When he was absent for a week, she alerted the police. Bohdan had been hurled to the ground by the blastwave of an explosion and a woman died next to him.


Chorna cannot fix her damaged home, where she says seven people died, and she feels cold at night.

Many buildings in the sleeper town are devoid of facades, have caved in roofs and shattered windows.

The mayor of Kharkiv, Ihor Terekhov, has warned that a new neighborhood will have to be built. The damage is still being assessed, but authorities have said hundreds of homes and buildings in the city have been decimated.

Elena Yroslavna’s house is a write-off. Everything has been damaged: the windows, walls and floors. The 50-year-old lived with her mother, husband, daughter and granddaughter on the seventh floor.

Her daughter and her granddaughter fled to Poland, and the rest of the family sheltered for two weeks in the Kharkiv region.

When the couple returned, they were met by the wreckage.
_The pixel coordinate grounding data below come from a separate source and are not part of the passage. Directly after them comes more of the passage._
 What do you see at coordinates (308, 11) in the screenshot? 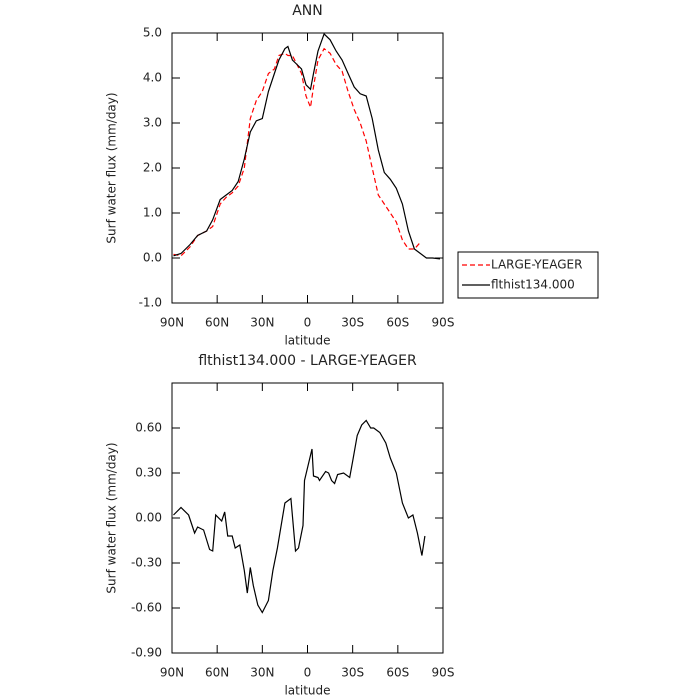
I see `chart-title: ANN` at bounding box center [308, 11].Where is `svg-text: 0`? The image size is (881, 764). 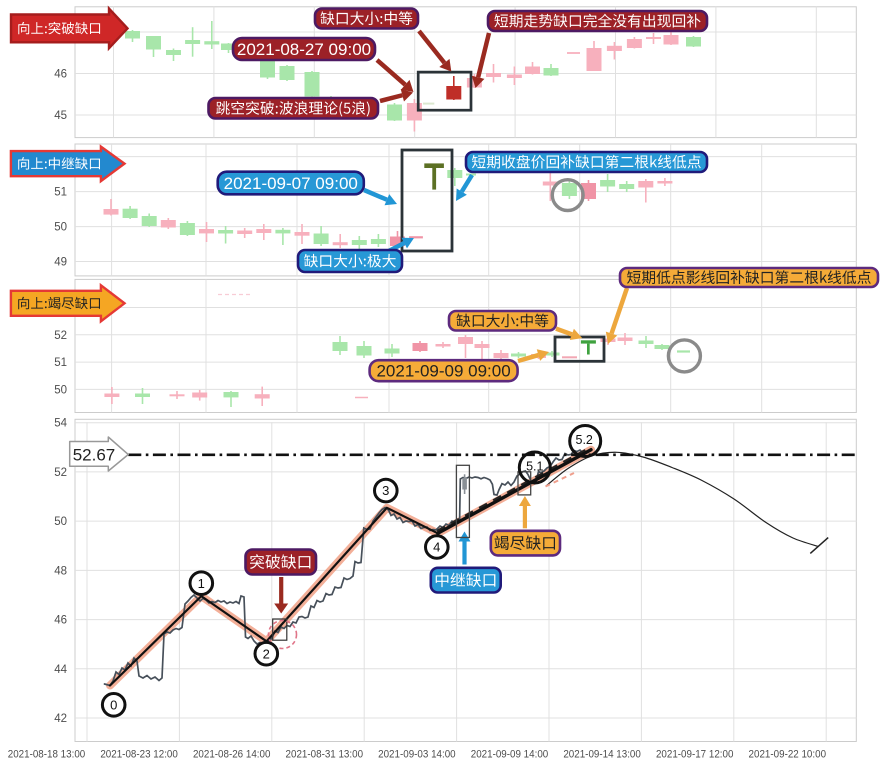 svg-text: 0 is located at coordinates (114, 704).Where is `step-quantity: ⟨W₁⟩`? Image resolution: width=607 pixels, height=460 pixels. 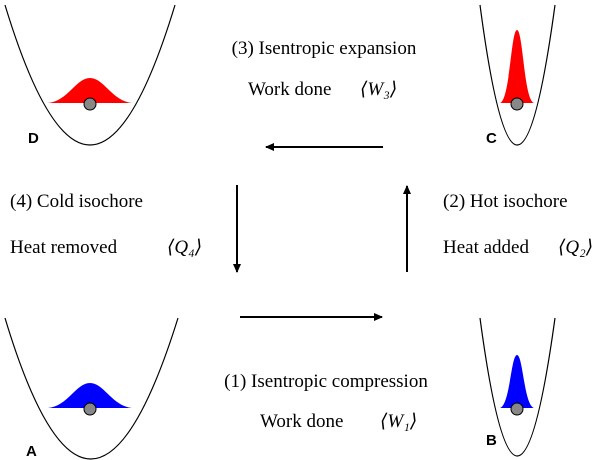
step-quantity: ⟨W₁⟩ is located at coordinates (398, 422).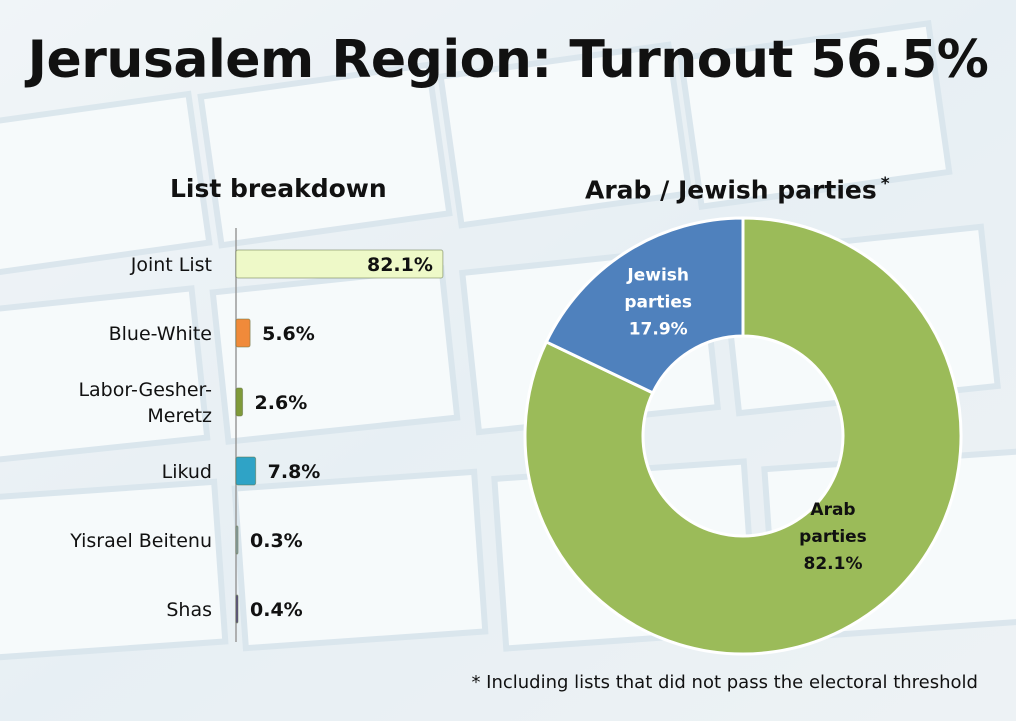 Image resolution: width=1016 pixels, height=721 pixels. What do you see at coordinates (508, 60) in the screenshot?
I see `page-title: Jerusalem Region: Turnout 56.5%` at bounding box center [508, 60].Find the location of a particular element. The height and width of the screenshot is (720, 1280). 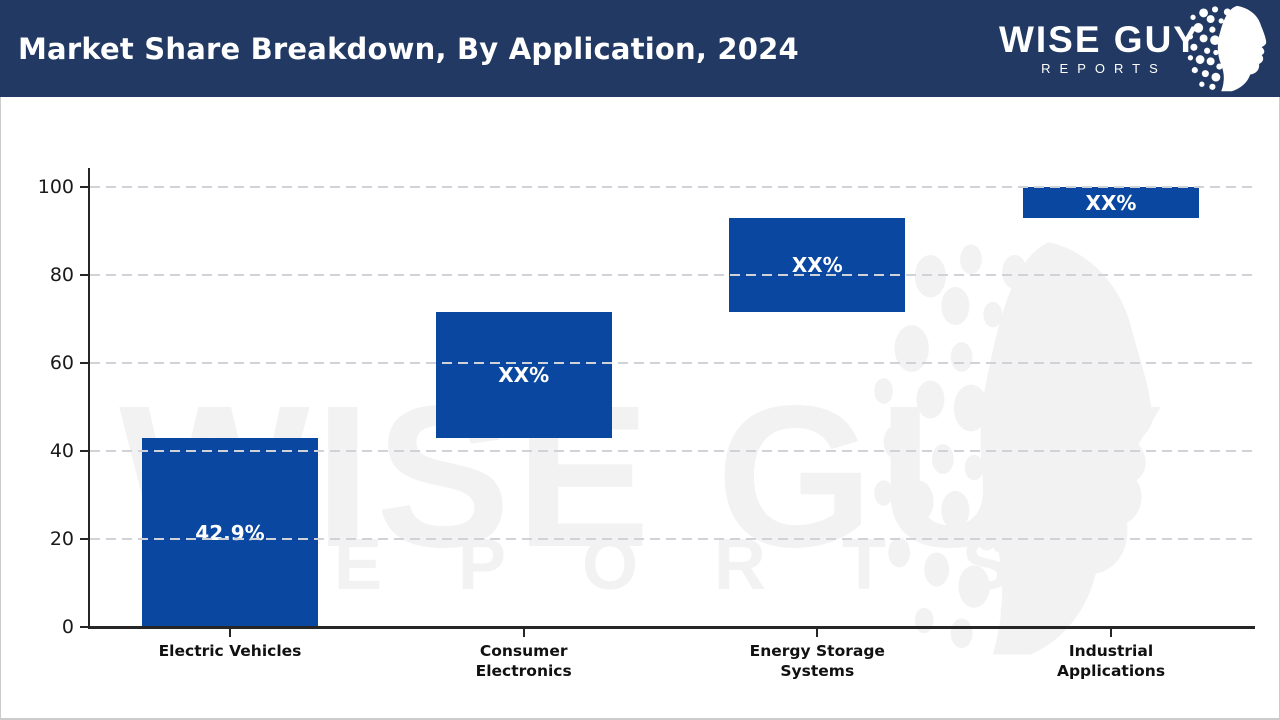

And although Yroslavna has requested state aid, she tells Efe she doubts they will get any and adds that no one has gone to assess the damage.

As she shows Efe around, several nearby blasts rock the complex and a plume of smoke floats through the sky where a window once stood.


The governor of the Kharkiv region, Oleh Synyehubov, tells Efe that the front line is nearby after Ukrainian forces blocked the Russians from entering the city through Saltivka in mid-May.

Synyehubov says that the explosions in the combat zone continue to shake neighborhoods on the fringes of the city.